Among the items below, copy out verbatim the stretch that begins with the line containing "Screen dimensions: 550x456" and ends with the line containing "(x=87, y=586)", including both of those lines.

(Stored dataset items)
## Begin

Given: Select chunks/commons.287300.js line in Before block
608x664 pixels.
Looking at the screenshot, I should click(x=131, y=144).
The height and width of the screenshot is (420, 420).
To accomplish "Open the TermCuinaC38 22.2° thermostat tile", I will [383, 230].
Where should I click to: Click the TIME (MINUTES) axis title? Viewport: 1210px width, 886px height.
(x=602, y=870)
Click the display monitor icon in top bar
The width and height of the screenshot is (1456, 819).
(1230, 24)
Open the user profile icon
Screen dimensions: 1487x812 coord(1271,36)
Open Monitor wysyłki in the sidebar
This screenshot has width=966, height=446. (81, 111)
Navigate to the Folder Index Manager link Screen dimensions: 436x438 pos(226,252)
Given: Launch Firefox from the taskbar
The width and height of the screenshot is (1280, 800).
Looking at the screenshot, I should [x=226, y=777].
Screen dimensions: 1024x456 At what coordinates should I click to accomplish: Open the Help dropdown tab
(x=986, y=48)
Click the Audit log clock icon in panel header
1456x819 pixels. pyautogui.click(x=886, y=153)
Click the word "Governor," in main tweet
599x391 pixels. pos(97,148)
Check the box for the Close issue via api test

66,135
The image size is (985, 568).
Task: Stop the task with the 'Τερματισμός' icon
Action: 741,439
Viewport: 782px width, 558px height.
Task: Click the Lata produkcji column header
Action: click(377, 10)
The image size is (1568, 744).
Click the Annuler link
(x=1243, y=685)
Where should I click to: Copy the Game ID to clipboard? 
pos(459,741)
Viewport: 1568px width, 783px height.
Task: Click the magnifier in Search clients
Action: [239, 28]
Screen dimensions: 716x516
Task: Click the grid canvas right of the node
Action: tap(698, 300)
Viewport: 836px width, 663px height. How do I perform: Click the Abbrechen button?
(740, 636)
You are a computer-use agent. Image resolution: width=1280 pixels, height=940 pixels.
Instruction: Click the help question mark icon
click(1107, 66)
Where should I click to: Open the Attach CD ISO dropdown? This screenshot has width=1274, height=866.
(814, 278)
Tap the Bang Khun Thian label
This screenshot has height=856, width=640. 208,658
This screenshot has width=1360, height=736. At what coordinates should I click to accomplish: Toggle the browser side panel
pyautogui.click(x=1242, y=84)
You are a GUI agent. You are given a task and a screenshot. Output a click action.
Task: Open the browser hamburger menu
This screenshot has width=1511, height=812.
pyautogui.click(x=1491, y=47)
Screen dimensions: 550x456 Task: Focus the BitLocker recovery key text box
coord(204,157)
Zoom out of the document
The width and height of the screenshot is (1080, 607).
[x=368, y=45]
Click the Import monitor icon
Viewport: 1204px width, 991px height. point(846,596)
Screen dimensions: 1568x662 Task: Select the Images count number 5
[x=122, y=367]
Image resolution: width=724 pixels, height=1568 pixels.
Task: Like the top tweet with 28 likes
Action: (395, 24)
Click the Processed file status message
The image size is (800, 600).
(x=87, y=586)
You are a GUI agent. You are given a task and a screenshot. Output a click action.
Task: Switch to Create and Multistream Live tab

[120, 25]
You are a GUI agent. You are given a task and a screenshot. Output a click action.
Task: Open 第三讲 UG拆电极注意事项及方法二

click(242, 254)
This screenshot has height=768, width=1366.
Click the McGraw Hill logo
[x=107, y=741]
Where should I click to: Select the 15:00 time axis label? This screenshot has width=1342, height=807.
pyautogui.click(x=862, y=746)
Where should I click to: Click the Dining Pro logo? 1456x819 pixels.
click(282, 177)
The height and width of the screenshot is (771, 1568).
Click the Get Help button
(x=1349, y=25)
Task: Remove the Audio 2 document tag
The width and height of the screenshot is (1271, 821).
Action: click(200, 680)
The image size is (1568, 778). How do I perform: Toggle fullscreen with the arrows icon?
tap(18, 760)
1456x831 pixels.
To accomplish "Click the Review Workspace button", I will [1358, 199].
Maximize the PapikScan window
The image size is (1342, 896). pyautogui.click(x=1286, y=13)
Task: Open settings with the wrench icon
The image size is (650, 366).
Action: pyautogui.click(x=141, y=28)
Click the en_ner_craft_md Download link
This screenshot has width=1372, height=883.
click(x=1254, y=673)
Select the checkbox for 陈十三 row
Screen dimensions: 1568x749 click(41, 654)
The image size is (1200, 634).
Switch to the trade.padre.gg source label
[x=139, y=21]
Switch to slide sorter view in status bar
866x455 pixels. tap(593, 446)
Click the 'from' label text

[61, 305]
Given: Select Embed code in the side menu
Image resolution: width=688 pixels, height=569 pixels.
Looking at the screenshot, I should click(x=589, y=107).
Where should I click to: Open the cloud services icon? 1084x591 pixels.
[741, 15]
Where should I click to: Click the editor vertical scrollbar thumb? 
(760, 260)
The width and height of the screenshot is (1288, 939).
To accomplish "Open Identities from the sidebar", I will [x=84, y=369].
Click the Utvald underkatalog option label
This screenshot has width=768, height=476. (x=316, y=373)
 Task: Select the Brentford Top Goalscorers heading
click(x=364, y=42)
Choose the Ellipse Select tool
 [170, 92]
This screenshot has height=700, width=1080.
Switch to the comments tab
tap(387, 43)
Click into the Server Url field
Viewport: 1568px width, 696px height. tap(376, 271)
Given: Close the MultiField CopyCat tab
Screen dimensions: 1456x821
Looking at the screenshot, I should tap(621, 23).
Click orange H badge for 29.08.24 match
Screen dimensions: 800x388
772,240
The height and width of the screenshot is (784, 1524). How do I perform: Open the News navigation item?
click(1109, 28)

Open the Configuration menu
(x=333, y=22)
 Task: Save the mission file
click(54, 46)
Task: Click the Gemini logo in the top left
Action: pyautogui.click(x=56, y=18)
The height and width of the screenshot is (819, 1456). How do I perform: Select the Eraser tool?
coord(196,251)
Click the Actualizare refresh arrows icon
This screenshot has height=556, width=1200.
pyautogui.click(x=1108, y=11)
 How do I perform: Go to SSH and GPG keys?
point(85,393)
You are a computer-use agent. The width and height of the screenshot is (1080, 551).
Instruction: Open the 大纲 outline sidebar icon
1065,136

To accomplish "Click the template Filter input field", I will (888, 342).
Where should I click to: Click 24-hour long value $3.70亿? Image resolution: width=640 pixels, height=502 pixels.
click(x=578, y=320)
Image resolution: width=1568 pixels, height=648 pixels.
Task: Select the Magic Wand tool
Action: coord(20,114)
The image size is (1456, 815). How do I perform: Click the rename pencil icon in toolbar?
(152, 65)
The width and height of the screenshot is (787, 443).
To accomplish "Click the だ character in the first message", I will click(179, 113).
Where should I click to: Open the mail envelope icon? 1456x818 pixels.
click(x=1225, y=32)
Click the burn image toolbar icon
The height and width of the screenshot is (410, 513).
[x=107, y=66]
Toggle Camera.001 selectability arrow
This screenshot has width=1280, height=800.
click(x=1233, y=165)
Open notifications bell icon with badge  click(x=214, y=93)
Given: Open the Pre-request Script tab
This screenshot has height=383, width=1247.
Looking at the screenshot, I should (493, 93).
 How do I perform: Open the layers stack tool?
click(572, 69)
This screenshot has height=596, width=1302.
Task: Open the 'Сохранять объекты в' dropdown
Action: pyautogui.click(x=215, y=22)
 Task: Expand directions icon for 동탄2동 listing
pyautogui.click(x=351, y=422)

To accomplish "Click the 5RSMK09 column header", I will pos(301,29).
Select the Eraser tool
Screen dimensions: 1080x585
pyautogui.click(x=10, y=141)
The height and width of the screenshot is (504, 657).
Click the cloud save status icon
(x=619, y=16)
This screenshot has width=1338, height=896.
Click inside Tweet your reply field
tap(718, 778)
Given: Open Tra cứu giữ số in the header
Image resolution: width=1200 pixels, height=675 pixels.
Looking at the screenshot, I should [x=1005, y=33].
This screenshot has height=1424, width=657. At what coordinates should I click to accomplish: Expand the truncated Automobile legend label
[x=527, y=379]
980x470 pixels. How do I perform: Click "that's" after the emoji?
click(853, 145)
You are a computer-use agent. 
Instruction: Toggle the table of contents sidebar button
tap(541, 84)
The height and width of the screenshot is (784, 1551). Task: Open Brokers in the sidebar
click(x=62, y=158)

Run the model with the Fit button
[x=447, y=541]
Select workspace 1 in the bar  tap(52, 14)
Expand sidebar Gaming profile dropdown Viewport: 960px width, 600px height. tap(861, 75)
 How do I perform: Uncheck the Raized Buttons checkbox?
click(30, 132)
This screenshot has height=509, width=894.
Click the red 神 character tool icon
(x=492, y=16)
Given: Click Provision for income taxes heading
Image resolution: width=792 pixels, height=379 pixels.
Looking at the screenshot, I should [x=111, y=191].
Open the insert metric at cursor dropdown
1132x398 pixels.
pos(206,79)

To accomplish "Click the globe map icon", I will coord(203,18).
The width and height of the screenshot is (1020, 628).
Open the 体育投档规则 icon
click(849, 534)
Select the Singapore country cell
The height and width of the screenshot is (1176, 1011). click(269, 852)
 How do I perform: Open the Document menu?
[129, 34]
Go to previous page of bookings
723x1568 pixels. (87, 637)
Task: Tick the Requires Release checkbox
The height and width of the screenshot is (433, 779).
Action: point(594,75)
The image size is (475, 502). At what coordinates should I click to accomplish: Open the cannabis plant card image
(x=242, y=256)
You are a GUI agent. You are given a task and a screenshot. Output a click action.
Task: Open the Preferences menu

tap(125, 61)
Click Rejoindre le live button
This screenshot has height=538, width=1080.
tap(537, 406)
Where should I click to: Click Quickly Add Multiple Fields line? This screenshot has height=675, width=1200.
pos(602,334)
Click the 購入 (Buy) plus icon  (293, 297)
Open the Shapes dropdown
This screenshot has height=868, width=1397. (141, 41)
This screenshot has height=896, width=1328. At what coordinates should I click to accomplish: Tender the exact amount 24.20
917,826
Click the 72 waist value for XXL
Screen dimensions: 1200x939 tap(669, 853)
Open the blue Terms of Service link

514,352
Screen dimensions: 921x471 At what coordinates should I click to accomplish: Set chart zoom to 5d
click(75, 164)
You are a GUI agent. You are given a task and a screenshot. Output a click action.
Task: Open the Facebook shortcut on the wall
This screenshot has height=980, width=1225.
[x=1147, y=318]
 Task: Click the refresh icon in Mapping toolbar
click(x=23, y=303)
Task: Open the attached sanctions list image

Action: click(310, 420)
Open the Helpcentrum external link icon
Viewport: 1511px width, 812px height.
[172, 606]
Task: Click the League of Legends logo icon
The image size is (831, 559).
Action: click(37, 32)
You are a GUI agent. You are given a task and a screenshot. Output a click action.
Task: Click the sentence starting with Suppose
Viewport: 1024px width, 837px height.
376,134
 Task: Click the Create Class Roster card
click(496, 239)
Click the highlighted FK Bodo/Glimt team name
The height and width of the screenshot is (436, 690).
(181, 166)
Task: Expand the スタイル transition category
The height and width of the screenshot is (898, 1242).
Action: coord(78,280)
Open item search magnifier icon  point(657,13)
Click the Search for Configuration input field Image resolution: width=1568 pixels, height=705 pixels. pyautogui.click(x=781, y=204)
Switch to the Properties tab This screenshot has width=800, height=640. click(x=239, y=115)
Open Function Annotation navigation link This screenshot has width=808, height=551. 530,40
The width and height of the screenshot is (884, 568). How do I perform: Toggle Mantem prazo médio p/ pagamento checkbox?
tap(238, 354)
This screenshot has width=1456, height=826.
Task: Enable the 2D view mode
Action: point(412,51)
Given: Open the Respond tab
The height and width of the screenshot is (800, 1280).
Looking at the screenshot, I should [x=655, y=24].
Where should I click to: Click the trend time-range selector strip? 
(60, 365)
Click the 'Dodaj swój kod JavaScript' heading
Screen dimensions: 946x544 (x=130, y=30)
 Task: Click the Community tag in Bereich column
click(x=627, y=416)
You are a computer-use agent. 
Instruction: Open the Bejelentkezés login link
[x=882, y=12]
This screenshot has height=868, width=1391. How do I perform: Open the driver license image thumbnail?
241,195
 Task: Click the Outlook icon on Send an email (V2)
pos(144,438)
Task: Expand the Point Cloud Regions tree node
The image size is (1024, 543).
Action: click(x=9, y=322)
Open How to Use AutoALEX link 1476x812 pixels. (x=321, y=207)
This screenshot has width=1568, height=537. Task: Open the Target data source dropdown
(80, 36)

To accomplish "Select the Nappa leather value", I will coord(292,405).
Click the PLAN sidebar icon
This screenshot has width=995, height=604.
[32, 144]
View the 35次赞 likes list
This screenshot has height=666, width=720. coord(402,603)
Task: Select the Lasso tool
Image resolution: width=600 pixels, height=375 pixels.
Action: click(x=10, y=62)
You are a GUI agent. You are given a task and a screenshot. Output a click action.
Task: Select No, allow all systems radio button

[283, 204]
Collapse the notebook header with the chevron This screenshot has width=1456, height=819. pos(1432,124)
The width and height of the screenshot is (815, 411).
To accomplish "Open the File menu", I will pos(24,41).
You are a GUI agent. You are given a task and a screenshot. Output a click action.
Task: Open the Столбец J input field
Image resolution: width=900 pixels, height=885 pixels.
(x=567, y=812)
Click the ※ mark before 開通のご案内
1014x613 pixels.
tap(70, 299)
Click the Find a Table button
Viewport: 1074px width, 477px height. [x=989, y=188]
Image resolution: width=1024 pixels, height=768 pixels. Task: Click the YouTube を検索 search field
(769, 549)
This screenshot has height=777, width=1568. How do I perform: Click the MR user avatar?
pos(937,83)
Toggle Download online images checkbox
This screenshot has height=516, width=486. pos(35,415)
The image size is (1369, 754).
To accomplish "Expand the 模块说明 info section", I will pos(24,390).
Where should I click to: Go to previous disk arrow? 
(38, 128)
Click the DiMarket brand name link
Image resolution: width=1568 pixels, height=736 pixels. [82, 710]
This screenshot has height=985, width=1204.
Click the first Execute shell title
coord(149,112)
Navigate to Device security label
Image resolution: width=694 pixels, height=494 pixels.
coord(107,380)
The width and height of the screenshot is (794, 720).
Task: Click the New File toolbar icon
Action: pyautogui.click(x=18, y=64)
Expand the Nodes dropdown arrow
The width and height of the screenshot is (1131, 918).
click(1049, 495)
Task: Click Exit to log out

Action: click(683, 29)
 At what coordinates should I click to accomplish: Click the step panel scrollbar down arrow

## End

Task answer:
Screen dimensions: 550x456 Task: Focus the BitLocker recovery key text box
coord(204,157)
Zoom out of the document
The width and height of the screenshot is (1080, 607).
[x=368, y=45]
Click the Import monitor icon
Viewport: 1204px width, 991px height. point(846,596)
Screen dimensions: 1568x662 Task: Select the Images count number 5
[x=122, y=367]
Image resolution: width=724 pixels, height=1568 pixels.
Task: Like the top tweet with 28 likes
Action: (395, 24)
Click the Processed file status message
The image size is (800, 600).
(x=87, y=586)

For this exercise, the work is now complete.